[Opening Supplied material section]

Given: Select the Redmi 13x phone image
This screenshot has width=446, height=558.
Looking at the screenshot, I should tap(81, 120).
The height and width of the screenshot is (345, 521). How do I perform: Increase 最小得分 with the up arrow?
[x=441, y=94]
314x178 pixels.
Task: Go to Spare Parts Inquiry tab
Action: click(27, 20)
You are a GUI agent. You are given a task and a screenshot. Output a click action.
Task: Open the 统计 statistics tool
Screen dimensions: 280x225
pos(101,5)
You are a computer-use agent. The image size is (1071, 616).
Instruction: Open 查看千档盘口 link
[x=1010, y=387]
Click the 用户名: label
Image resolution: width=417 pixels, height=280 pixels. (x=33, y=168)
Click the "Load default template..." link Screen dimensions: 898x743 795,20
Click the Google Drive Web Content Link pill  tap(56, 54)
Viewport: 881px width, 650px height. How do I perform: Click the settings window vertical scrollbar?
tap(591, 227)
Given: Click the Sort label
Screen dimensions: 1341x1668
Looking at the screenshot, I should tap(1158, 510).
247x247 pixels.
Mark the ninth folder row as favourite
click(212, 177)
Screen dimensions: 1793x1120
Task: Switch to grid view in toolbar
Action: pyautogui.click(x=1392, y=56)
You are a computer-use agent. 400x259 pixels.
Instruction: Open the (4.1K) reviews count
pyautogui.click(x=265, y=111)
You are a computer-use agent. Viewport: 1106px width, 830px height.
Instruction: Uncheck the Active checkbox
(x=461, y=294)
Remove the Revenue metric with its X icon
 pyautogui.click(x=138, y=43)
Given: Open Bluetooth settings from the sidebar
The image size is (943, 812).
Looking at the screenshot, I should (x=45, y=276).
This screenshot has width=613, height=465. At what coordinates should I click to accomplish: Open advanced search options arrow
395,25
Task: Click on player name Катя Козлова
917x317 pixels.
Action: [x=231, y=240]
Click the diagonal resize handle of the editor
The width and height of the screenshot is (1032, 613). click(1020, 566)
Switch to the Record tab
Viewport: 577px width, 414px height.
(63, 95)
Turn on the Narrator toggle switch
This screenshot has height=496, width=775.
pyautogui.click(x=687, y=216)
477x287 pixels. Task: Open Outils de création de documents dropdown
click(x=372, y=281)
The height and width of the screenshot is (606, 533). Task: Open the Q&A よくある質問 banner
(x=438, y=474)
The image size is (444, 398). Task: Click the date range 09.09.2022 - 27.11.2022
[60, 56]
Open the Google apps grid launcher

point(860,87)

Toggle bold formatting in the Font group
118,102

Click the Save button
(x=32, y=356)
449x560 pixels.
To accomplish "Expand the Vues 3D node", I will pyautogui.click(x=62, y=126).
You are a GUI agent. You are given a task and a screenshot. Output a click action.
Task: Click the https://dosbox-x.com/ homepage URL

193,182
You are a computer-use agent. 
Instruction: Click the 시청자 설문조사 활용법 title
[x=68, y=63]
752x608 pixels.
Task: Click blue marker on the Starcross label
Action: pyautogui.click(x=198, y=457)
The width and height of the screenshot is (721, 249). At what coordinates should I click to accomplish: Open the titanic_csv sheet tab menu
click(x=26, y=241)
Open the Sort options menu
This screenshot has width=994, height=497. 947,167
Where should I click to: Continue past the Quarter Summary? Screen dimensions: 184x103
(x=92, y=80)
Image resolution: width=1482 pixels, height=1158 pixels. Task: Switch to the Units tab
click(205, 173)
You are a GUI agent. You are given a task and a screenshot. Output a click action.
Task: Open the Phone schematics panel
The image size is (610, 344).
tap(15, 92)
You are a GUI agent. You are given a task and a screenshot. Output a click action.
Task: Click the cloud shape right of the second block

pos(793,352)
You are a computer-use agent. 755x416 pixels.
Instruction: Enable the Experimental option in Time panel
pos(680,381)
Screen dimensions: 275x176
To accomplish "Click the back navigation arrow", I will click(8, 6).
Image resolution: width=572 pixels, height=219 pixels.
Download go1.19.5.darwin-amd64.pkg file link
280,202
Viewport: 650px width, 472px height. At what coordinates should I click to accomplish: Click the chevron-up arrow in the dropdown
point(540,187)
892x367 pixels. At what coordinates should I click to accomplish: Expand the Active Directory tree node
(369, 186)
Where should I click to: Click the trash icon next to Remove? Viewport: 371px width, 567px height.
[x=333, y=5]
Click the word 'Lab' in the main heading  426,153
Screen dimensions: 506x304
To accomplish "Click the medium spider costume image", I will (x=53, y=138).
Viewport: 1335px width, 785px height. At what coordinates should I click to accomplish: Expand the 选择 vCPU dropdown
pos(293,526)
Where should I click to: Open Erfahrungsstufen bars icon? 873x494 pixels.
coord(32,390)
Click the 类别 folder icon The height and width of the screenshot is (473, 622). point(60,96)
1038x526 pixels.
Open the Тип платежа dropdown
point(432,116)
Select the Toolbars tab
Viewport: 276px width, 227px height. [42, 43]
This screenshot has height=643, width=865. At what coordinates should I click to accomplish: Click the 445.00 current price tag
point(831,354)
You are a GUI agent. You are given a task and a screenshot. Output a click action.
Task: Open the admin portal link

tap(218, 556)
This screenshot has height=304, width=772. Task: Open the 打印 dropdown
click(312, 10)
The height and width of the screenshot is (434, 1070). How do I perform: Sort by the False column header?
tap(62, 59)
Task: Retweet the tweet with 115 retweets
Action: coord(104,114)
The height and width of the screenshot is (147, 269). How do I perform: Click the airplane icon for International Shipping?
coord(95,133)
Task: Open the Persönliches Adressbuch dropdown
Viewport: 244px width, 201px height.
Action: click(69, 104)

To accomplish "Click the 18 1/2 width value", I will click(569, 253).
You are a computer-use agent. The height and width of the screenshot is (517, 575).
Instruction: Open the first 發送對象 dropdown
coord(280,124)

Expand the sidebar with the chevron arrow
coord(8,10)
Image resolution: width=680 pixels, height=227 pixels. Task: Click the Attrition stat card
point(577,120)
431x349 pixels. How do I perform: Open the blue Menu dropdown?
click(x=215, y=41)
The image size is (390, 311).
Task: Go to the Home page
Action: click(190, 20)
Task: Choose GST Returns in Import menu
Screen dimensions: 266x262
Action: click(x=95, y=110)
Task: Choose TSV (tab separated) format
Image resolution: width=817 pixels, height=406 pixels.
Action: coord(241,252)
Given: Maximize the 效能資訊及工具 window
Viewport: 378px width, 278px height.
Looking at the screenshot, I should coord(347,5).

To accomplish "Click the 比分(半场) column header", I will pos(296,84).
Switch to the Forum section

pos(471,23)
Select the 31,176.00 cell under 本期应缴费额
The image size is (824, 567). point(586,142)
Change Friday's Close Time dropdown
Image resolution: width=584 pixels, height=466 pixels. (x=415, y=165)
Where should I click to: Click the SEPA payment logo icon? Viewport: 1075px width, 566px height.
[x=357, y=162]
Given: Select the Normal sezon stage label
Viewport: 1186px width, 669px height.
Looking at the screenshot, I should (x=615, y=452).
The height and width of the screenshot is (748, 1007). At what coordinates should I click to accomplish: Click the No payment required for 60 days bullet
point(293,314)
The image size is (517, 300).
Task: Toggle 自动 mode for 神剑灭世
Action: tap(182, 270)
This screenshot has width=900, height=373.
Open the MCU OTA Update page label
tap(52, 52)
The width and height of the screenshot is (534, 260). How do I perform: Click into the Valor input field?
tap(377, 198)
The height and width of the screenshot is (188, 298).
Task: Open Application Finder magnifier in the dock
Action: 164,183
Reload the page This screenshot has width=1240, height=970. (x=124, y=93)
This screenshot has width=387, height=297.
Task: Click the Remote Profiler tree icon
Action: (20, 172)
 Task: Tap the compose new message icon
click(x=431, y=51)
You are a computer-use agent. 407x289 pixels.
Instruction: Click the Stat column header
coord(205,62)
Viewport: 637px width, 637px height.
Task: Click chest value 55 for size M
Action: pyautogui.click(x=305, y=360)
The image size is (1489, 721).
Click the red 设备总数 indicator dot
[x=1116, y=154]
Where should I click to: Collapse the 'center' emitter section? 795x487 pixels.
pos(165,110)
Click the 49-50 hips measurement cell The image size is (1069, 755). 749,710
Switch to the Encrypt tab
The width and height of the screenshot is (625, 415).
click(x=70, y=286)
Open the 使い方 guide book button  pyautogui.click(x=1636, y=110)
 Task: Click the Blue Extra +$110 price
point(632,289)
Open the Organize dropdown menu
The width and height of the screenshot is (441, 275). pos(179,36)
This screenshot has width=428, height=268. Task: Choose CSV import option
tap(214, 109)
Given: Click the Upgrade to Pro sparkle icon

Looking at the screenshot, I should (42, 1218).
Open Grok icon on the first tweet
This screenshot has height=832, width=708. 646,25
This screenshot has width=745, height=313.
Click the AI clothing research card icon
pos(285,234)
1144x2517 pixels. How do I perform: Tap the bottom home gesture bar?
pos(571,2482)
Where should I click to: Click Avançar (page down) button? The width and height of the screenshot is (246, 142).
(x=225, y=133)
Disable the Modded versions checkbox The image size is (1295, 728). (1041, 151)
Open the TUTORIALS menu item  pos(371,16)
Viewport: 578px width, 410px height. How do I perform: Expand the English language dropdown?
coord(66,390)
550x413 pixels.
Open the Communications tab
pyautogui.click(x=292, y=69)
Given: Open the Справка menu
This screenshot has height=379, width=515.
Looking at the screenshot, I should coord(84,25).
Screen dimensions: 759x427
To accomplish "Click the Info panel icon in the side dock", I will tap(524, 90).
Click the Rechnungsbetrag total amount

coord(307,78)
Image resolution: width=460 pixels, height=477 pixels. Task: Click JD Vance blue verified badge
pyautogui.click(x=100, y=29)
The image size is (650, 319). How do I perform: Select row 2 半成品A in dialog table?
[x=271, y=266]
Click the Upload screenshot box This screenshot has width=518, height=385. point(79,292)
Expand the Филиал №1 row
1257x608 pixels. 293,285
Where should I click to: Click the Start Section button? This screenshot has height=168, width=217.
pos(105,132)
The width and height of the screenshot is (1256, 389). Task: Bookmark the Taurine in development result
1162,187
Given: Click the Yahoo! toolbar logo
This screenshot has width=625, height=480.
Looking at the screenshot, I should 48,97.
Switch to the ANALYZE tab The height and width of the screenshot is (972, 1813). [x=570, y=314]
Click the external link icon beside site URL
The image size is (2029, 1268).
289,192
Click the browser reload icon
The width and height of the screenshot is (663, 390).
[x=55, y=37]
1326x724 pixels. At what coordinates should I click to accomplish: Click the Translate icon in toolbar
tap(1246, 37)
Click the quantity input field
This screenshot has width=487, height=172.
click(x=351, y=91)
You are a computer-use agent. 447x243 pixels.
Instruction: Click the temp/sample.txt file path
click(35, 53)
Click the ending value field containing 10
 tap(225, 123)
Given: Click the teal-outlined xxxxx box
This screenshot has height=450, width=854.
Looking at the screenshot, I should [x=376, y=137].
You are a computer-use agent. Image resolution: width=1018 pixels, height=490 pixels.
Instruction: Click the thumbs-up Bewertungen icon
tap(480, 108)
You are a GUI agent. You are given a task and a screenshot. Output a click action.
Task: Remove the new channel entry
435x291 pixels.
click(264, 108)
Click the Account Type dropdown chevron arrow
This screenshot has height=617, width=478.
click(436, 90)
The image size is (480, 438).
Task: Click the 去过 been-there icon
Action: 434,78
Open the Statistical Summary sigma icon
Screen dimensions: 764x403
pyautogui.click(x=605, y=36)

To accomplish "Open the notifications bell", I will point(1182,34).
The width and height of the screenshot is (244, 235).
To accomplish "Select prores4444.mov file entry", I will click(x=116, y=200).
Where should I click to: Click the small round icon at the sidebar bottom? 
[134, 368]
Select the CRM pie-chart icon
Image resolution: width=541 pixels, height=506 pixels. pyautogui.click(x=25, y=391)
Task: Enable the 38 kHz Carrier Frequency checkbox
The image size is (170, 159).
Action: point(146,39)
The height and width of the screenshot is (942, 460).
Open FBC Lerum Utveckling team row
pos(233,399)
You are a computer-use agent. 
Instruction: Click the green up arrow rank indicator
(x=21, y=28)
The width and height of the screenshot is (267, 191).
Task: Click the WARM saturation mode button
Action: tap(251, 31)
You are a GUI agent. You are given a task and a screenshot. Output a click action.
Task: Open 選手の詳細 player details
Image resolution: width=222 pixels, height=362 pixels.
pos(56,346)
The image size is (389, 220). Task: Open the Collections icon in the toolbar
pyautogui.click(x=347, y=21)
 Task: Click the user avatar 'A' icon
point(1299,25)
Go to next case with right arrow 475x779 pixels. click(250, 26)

[Closing Supplied material section]

■ Directions for this task
Return only the lines from the beginning of the material up to and including the line with "Click the Google", exactly as written.

■ Output for this exercise
Given: Select the Redmi 13x phone image
This screenshot has width=446, height=558.
Looking at the screenshot, I should tap(81, 120).
The height and width of the screenshot is (345, 521). How do I perform: Increase 最小得分 with the up arrow?
[x=441, y=94]
314x178 pixels.
Task: Go to Spare Parts Inquiry tab
Action: click(27, 20)
You are a GUI agent. You are given a task and a screenshot. Output a click action.
Task: Open the 统计 statistics tool
Screen dimensions: 280x225
pos(101,5)
You are a computer-use agent. The image size is (1071, 616).
Instruction: Open 查看千档盘口 link
[x=1010, y=387]
Click the 用户名: label
Image resolution: width=417 pixels, height=280 pixels. (x=33, y=168)
Click the "Load default template..." link Screen dimensions: 898x743 795,20
Click the Google Drive Web Content Link pill  tap(56, 54)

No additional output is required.